EXTRAIT DU DOCUMENT:
+--

Avec le putsch militaire survenu le 25 octobre, le pays suscite l’intérêt de nombreux pays. États-Unis, Égypte, Émirats… chacun cherche à préserver ses intérêts face à la nouvelle donne politique.

Le coup d’État militaire au Soudan, le 25 octobre dernier, est un nouveau camouflet pour la diplomatie américaine. Les putschistes n’ont pas hésité à agir quelques jours seulement après la réunion de crise entre le Premier ministre soudanais, Abdallah Hamdok, et l’envoyé spécial de Washington, le sous-secrétaire d’État américain Jeffrey Feltman, à Khartoum.

Signe de leur intérêt pour le pays, les États-Unis ont été les premiers à condamner le coup d’État, aussitôt suivis par l’Union européenne, la Ligue arabe et l’Union africaine (UA), notamment. Après la timide réaction de l’organisation continentale face aux coups d’État survenus cette année au Mali, au Tchad et en Guinée, le président de l’UA, Moussa Faki Mahamat, a exprimé le 25 octobre sa « profonde consternation » face à la « situation actuelle au Soudan », appelant à la reprise des consultations entre civils et militaires, au strict respect des droits humains, et à la libération de tous les dirigeants politiques arrêtés. Une réunion d’urgence du Conseil de paix et de sécurité de l’UA a été convoquée dans la foulée. 

L’Égypte et les Émirats, soutiens des putschistes ?

Les yeux sont également rivés sur l’Autorité intergouvernementale pour le développement (Igad), la principale organisation régionale de la Corne de l’Afrique. Elle est attendue sur ce dossier après avoir été mise à l’écart lors du déclenchement de la guerre au Tigré, en Éthiopie, en novembre 2020.

+--

Données extraites d'une collection:
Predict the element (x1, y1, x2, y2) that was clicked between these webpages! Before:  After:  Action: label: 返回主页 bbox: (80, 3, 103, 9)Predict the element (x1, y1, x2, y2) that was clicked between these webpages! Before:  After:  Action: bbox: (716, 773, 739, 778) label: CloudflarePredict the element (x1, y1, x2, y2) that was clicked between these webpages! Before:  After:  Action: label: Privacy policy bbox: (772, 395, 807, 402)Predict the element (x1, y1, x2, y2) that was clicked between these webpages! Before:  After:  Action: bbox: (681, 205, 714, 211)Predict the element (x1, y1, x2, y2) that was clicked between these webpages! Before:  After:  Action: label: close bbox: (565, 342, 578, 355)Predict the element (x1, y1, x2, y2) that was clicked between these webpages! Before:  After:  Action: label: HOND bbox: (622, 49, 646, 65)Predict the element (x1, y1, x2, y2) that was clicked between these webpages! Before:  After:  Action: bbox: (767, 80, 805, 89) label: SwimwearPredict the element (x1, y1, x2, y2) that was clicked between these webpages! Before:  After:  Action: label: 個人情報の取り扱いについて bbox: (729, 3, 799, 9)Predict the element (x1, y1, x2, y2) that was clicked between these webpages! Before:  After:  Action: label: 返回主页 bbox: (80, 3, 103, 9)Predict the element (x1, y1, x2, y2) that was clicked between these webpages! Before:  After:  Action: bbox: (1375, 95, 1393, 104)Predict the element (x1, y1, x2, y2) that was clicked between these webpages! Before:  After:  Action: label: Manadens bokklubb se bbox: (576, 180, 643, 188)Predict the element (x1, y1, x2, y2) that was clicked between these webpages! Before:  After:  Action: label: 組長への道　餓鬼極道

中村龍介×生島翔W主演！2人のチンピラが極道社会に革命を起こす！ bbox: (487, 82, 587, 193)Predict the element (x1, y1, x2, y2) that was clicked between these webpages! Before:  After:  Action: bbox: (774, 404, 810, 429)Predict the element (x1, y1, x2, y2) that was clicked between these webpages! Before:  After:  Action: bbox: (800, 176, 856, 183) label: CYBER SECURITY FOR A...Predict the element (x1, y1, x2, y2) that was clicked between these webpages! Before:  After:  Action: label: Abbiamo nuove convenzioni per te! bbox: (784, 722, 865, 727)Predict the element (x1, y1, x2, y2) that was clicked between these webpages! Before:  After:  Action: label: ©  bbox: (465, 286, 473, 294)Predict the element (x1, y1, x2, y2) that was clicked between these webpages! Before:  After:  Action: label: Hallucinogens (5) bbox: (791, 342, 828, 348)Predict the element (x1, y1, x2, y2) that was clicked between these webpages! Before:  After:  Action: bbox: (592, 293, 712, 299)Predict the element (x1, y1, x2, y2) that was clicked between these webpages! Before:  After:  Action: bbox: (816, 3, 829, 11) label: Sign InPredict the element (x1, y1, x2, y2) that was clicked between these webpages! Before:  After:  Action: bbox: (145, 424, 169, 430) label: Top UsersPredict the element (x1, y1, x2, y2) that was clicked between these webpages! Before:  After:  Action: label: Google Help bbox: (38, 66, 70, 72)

+--

CONSIGNE DE TRAVAIL 1: Indiquez si chacune des affirmations suivantes concorde avec l'extrait sur le coup d'État au Soudan, en répondant par oui ou par non et en citant les mots décisifs du texte : (a) Les États-Unis ont été les premiers à condamner le coup d'État. (b) Le putsch a eu lieu plusieurs mois après la réunion entre Abdallah Hamdok et Jeffrey Feltman. (c) L'Igad a joué un rôle central lors du déclenchement de la guerre au Tigré.
CONSIGNE DE TRAVAIL 2: D'après l'extrait sur le coup d'État au Soudan, quelle fonction Jeffrey Feltman occupe-t-il au sein du gouvernement américain ?
CONSIGNE DE TRAVAIL 3: Poursuivez l'extrait sur le coup d'État au Soudan à partir de sa dernière phrase.

RÉPONSE RÉDIGÉE 1:
(a) Oui : « les États-Unis ont été les premiers à condamner le coup d’État ».
(b) Non : « quelques jours seulement après la réunion de crise ».
(c) Non : « après avoir été mise à l’écart lors du déclenchement de la guerre au Tigré ».

RÉPONSE RÉDIGÉE 2: Il est sous-secrétaire d'État américain.

RÉPONSE RÉDIGÉE 3:
DANS LA BATAILLE DU GRAND BARRAGE DE LA RENAISSANCE, LE CAIRE GAGNE UN ALLIÉ PLUS CLAIR

Pour le voisin éthiopien, le coup d’État au Soudan est d’ailleurs une mauvaise nouvelle. Face au Premier ministre Hamdok, l’armée soudanaise faisait pression depuis des mois pour qu’une ligne plus agressive à l’encontre d’Addis-Abeba soit adoptée. Le Soudan, l’Éthiopie et l’Égypte sont en conflit autour du contrôle des eaux du Nil à cause de la construction du Grand Barrage de la Renaissance (Gerd) par Addis-Abeba. Dans cette bataille, Le Caire gagne un allié plus clair depuis que les militaires soudanais ont exclu les civils du pouvoir. 

Vus par de nombreux politiciens et militants soudanais comme ayant soutenu – voire encouragé – le coup d’État, les Égyptiens, tout comme les Émiratis et les Saoudiens, feront sans doute profil bas dans un premier temps. Leur inflexibilité idéologique va être mise à l’épreuve. Ces pays semblent craindre davantage une transition démocratique au Soudan que l’influence de leurs ennemis politiques, les Frères musulmans.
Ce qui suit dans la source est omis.